The first four skills that I talk about are absolutely pivotal for any data scientist, regardless of what you specialize in. The following skills (5–10) are all important skills but will vary in usage depending on what you specialize in.
For example, if you’re most statistically grounded, you might spend more time on inferential statistics. Conversely, if you’re more interested in text analytics, you might spend more time learning NLP, or if you’re interested in decision science, you might focus on explanatory modeling. You get the point.

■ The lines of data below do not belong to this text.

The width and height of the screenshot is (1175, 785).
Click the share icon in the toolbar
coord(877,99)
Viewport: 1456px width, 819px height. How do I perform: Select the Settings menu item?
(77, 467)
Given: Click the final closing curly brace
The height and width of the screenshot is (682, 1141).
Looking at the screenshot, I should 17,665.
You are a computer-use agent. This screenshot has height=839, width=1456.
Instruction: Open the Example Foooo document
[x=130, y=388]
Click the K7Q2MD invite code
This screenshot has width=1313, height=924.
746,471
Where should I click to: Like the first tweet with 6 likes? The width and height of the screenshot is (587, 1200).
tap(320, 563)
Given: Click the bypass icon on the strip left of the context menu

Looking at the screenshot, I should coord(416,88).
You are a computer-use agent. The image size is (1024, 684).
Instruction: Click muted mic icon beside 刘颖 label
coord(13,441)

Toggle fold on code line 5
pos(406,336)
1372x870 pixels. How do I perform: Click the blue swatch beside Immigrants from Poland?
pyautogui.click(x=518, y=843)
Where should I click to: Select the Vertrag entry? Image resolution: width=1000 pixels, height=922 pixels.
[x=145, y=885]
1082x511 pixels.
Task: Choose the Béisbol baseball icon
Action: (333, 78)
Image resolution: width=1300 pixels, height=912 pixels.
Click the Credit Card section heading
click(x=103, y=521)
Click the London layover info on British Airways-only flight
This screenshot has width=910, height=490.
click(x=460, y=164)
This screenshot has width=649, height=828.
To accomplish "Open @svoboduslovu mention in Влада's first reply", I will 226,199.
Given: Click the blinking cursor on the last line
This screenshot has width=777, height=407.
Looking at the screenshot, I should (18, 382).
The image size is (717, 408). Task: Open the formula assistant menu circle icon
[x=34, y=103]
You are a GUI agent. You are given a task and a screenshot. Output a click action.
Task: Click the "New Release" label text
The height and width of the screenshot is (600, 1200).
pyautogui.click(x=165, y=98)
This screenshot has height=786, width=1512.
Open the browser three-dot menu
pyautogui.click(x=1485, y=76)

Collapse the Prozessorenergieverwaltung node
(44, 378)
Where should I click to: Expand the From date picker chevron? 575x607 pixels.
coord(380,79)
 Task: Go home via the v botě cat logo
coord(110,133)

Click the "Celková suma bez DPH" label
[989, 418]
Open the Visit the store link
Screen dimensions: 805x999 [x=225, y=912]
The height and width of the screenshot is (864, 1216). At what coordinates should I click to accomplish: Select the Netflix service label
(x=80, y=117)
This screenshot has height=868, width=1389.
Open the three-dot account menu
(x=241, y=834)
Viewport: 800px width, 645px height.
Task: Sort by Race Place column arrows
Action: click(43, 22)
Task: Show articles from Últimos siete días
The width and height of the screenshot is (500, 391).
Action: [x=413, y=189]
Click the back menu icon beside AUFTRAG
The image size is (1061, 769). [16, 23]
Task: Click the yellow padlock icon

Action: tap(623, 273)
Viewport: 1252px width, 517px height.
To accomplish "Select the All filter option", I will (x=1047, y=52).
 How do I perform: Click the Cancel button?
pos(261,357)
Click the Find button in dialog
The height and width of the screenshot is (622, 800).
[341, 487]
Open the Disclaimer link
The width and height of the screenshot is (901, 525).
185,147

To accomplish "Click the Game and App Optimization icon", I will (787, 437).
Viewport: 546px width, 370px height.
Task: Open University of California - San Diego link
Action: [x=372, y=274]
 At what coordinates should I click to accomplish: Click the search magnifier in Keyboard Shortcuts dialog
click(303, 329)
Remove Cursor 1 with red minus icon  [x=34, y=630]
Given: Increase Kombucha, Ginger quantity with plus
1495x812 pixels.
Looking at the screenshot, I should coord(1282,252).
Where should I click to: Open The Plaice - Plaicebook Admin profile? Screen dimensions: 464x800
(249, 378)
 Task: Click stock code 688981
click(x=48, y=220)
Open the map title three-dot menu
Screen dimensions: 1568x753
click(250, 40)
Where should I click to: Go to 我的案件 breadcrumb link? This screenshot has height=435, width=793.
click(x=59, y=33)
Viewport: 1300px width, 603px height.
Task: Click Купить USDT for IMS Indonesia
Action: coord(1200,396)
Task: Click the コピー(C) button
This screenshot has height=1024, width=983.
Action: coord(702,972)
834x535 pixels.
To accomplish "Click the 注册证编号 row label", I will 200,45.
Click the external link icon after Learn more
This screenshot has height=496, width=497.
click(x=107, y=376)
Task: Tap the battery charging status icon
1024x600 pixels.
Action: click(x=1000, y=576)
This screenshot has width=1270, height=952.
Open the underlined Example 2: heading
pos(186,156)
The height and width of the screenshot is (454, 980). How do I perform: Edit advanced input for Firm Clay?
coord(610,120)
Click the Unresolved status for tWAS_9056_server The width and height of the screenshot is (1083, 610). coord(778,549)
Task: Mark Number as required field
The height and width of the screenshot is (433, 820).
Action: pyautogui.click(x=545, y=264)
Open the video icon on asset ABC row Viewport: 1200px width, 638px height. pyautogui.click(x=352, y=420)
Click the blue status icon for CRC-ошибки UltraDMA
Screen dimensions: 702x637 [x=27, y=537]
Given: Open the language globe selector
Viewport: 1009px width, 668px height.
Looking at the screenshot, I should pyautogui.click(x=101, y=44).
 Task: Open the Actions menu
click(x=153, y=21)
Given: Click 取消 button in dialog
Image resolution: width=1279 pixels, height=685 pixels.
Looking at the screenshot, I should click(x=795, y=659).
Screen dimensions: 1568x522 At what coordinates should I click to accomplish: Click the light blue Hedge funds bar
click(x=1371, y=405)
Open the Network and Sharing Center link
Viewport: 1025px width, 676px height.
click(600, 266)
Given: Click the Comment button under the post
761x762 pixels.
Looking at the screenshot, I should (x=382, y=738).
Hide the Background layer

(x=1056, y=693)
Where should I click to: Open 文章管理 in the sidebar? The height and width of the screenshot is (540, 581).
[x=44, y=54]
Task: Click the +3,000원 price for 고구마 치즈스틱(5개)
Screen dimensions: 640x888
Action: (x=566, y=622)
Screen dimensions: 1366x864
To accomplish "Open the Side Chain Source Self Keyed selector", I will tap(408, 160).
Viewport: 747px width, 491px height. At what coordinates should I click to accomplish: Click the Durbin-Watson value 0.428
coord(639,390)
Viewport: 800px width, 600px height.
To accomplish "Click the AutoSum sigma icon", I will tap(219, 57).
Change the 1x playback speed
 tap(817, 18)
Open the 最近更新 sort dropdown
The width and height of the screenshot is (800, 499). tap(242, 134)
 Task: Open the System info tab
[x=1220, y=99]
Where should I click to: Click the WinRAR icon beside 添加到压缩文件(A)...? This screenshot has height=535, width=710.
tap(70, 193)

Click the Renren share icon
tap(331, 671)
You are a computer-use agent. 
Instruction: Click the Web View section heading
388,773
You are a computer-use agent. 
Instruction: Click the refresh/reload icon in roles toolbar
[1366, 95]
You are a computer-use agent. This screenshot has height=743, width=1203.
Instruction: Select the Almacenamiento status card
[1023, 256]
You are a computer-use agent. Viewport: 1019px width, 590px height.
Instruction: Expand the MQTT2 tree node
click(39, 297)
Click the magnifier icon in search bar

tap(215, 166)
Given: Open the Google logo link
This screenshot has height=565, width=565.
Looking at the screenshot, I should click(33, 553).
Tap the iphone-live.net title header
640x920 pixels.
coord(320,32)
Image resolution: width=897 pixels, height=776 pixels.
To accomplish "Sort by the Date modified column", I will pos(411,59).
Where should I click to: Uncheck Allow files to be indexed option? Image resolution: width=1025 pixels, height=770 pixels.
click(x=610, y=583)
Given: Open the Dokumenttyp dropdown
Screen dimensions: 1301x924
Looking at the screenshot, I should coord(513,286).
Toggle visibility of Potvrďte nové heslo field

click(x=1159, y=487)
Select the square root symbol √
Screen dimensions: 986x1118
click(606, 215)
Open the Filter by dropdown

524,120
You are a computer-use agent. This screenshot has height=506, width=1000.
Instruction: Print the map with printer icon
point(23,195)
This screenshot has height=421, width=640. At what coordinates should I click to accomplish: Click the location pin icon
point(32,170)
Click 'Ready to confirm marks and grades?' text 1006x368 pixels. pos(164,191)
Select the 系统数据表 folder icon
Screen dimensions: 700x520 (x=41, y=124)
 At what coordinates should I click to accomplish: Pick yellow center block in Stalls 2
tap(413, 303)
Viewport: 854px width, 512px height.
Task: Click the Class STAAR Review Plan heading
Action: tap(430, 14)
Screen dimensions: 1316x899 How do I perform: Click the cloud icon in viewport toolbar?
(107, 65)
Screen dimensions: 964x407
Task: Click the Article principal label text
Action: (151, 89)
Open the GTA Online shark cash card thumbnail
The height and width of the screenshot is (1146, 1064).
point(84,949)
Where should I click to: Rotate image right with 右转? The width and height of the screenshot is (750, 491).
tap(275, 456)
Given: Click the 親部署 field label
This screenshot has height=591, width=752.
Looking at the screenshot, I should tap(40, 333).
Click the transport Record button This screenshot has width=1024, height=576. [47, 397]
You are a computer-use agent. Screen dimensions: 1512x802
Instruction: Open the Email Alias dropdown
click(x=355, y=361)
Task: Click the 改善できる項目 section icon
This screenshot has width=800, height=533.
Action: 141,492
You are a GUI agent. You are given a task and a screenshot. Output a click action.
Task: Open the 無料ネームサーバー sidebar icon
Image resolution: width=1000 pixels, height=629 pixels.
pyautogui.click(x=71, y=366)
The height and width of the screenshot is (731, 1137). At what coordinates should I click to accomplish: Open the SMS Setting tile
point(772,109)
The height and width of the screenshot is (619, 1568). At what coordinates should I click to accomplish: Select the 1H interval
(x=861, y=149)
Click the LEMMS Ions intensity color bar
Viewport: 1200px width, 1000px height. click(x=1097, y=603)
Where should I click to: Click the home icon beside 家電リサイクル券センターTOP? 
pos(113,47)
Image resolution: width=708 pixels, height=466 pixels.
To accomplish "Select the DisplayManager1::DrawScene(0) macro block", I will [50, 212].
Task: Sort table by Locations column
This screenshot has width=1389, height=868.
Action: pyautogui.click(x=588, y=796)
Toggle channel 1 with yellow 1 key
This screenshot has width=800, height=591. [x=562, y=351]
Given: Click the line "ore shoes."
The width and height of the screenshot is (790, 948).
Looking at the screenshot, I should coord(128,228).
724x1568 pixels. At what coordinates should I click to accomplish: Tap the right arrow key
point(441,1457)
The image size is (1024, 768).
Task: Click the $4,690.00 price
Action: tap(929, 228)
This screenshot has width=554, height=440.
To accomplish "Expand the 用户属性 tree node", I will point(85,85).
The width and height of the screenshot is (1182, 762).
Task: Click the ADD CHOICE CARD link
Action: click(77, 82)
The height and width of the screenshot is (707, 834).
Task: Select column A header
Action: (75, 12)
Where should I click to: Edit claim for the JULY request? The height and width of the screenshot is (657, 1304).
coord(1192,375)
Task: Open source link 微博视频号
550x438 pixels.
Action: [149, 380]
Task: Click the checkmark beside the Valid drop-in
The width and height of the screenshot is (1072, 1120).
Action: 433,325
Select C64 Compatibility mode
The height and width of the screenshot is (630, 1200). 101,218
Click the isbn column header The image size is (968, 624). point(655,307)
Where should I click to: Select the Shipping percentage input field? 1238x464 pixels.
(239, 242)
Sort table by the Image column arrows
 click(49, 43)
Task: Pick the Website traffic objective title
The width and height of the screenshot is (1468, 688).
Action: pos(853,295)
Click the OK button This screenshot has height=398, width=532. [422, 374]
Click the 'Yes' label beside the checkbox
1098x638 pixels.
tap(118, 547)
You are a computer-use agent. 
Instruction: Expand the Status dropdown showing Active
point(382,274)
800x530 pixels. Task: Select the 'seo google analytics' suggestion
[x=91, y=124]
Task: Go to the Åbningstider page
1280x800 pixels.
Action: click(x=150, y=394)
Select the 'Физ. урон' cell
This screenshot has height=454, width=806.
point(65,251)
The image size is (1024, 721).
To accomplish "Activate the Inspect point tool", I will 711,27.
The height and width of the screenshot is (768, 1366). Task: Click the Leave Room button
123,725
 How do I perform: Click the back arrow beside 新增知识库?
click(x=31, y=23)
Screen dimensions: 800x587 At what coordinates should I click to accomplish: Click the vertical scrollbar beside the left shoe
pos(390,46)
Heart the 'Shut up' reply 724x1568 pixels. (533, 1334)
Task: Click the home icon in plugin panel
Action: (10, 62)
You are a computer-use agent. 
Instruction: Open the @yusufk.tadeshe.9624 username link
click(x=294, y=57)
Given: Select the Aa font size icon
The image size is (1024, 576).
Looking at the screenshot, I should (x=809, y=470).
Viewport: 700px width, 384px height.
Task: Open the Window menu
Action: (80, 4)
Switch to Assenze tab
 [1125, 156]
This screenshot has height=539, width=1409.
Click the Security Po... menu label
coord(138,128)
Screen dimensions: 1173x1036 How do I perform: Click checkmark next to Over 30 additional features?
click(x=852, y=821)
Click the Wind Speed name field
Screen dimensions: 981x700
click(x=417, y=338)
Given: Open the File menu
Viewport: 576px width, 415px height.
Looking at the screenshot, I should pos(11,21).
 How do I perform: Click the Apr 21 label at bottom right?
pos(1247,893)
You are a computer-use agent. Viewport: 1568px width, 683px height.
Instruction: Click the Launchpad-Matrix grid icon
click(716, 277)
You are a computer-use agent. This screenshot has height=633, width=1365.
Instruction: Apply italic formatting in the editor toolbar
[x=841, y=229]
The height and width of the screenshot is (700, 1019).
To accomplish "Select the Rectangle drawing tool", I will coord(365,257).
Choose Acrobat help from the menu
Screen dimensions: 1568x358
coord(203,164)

With that said, let’s dive into what I believe are the 10 most practical data science skills:
1. Writing SQL Queries & Building Data Pipelines
Learning how to write robust SQL queries and scheduling them on a workflow management platform like Airflow will make you extremely desirable as a data scientist, hence why it’s point #1.
Why? There are many reasons:
- Flexibility: companies like data scientists who can do more than just model data. Companies LOVE full-stack data scientists. If you’re able to step in and help build core data pipelines, you’ll be able to improve the insights that are gathered, build stronger reports, and ultimately make everyone’s lives easier.
- Independence: there will be instances where you need a table or view for a model or a data science project that does not exist. Being able to write robust pipelines for your projects instead of relying on data analysts or data engineers will save you time and make you more valuable.
2. Data Wrangling / Feature Engineering
Whether you’re building models, exploring new features to build, or performing deep dives, you’ll need to know how to wrangle data.
Data Wrangling means transforming your data from one format to another.
Feature Engineering is a form of data wrangling but specifically refers to extracting features from raw data.
It doesn’t necessarily matter how you manipulate your data, whether you use Python or SQL, but you should be able to manipulate your data however you like (within the parameters of what is possible of course).